A Two-Step RAG Walkthrough: From a Handwritten Story to Crawling Juejin Articles
Implementing RAG from Scratch: Crawl Juejin Articles and Let LLMs Help You Understand Any Webpage
What is RAG?
RAG (Retrieval-Augmented Generation) is the core solution to the "hallucination" problem in LLMs.
Simply put: an LLM's training data is limited.
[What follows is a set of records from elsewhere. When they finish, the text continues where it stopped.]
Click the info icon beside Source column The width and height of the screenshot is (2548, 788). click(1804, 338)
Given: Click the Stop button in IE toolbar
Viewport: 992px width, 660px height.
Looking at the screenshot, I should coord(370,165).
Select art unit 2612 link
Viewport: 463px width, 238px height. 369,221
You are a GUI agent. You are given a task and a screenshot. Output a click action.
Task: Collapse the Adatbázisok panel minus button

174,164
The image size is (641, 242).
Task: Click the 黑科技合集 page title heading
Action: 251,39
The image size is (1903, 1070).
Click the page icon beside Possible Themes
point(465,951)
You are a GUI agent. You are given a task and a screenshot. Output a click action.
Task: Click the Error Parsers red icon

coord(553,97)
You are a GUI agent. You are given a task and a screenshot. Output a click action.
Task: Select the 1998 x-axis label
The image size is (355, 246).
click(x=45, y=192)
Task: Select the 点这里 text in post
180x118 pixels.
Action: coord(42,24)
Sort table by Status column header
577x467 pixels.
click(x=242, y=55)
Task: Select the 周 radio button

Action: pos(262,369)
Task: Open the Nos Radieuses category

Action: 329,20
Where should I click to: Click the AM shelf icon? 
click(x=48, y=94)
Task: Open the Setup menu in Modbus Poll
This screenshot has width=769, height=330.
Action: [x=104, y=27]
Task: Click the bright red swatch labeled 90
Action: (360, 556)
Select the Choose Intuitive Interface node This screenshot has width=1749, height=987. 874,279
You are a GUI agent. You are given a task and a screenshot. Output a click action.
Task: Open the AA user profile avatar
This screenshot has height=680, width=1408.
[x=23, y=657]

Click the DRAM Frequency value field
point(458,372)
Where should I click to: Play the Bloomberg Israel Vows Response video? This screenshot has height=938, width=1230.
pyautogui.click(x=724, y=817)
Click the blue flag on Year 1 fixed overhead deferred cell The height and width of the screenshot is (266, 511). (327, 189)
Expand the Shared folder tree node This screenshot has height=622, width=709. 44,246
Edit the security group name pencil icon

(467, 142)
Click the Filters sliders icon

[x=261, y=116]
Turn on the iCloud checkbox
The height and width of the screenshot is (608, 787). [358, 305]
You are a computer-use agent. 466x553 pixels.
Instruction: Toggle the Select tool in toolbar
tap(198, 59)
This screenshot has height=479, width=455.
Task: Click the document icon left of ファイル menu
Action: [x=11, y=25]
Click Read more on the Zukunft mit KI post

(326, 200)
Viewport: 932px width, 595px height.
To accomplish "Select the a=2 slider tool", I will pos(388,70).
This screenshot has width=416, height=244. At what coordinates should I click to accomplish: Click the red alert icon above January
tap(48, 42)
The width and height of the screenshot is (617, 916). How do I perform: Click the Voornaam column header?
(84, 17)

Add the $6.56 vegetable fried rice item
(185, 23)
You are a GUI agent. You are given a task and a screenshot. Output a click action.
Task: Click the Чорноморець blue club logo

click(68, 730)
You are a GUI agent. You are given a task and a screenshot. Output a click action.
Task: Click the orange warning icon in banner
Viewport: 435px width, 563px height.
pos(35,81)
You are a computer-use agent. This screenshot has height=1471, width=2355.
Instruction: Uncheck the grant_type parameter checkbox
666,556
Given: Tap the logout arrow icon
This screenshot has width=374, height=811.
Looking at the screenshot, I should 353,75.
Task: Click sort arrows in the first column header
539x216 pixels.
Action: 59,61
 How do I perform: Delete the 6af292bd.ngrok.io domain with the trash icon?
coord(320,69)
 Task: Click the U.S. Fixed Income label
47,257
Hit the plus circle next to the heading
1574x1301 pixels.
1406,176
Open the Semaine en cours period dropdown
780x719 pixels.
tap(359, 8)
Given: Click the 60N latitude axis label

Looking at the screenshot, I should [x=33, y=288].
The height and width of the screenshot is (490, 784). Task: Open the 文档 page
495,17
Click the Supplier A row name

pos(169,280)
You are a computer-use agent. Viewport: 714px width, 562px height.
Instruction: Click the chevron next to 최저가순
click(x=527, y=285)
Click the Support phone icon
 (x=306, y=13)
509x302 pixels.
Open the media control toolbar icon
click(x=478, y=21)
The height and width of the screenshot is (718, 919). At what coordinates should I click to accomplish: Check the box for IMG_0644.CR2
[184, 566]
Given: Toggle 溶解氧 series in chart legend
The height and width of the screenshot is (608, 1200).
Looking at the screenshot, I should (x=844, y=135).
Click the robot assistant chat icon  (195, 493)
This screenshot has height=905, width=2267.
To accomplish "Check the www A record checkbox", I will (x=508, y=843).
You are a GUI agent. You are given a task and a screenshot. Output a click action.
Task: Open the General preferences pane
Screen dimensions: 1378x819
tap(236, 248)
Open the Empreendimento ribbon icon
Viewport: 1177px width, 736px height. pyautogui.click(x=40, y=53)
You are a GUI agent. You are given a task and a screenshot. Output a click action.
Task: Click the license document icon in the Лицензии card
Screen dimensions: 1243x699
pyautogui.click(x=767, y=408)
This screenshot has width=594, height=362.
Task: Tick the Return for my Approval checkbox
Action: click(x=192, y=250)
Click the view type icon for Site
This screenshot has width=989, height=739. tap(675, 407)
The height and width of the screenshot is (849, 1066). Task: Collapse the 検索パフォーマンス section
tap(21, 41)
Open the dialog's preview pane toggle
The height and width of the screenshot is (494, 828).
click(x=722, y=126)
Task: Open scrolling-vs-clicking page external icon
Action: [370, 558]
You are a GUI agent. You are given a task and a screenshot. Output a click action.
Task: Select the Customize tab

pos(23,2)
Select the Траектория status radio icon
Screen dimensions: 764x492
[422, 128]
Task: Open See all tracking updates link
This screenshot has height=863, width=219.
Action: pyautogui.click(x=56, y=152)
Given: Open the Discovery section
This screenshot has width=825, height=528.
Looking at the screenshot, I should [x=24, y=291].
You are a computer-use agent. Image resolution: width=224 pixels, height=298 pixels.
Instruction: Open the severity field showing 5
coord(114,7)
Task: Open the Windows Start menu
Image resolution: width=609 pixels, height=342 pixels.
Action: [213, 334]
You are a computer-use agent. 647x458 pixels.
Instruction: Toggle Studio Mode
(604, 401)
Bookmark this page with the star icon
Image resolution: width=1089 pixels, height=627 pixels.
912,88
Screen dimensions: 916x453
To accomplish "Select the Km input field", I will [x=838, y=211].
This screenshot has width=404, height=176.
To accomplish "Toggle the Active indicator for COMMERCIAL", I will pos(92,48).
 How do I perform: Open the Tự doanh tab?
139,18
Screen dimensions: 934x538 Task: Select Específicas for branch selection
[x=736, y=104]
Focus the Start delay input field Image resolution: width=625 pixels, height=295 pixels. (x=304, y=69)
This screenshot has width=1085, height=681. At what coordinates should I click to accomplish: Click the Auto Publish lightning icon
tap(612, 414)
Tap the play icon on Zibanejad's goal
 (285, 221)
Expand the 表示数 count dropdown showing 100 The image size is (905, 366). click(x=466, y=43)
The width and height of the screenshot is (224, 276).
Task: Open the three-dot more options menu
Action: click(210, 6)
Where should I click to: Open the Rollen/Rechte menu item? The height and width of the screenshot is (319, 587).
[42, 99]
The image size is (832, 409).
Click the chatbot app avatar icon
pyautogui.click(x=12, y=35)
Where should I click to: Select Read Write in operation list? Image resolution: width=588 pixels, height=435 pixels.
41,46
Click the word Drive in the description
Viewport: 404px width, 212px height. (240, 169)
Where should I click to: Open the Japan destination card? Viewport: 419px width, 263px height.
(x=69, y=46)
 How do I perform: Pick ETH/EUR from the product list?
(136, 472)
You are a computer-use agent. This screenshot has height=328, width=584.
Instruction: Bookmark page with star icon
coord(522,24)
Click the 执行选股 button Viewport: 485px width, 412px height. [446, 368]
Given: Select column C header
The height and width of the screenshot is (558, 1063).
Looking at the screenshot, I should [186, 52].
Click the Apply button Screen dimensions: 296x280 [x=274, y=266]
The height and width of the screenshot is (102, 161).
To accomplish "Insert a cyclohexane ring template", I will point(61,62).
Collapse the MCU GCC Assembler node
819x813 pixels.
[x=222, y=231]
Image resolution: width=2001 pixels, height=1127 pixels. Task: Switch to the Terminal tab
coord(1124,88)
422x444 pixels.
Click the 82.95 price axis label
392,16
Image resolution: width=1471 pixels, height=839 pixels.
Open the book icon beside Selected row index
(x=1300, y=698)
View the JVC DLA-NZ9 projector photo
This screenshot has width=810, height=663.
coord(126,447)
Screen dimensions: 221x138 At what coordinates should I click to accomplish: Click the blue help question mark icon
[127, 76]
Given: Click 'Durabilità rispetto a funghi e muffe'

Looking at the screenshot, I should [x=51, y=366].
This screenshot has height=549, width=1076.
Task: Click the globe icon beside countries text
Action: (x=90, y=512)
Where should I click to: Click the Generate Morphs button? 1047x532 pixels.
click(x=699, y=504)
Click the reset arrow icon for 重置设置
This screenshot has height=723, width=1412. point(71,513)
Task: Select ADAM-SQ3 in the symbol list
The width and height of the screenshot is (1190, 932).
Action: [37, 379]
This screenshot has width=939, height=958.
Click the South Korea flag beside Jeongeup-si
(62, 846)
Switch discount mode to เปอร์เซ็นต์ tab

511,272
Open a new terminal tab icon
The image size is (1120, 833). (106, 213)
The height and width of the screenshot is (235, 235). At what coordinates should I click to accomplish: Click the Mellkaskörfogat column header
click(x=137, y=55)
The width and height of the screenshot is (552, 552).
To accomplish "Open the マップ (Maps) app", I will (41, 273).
When you ask it a question outside its training set (like an article published just yesterday), it will "confidently spout nonsense" — this is hallucination.
The idea behind RAG is straightforward: first retrieve relevant knowledge, then let the LLM answer based on that knowledge.
User Question → Vector Retrieval → Find Relevant Document Chunks → Insert into Prompt → LLM Generates Answer
This article walks you through the complete pipeline with two progressive hands-on cases, from a manual knowledge base to a fully automated web-crawling RAG.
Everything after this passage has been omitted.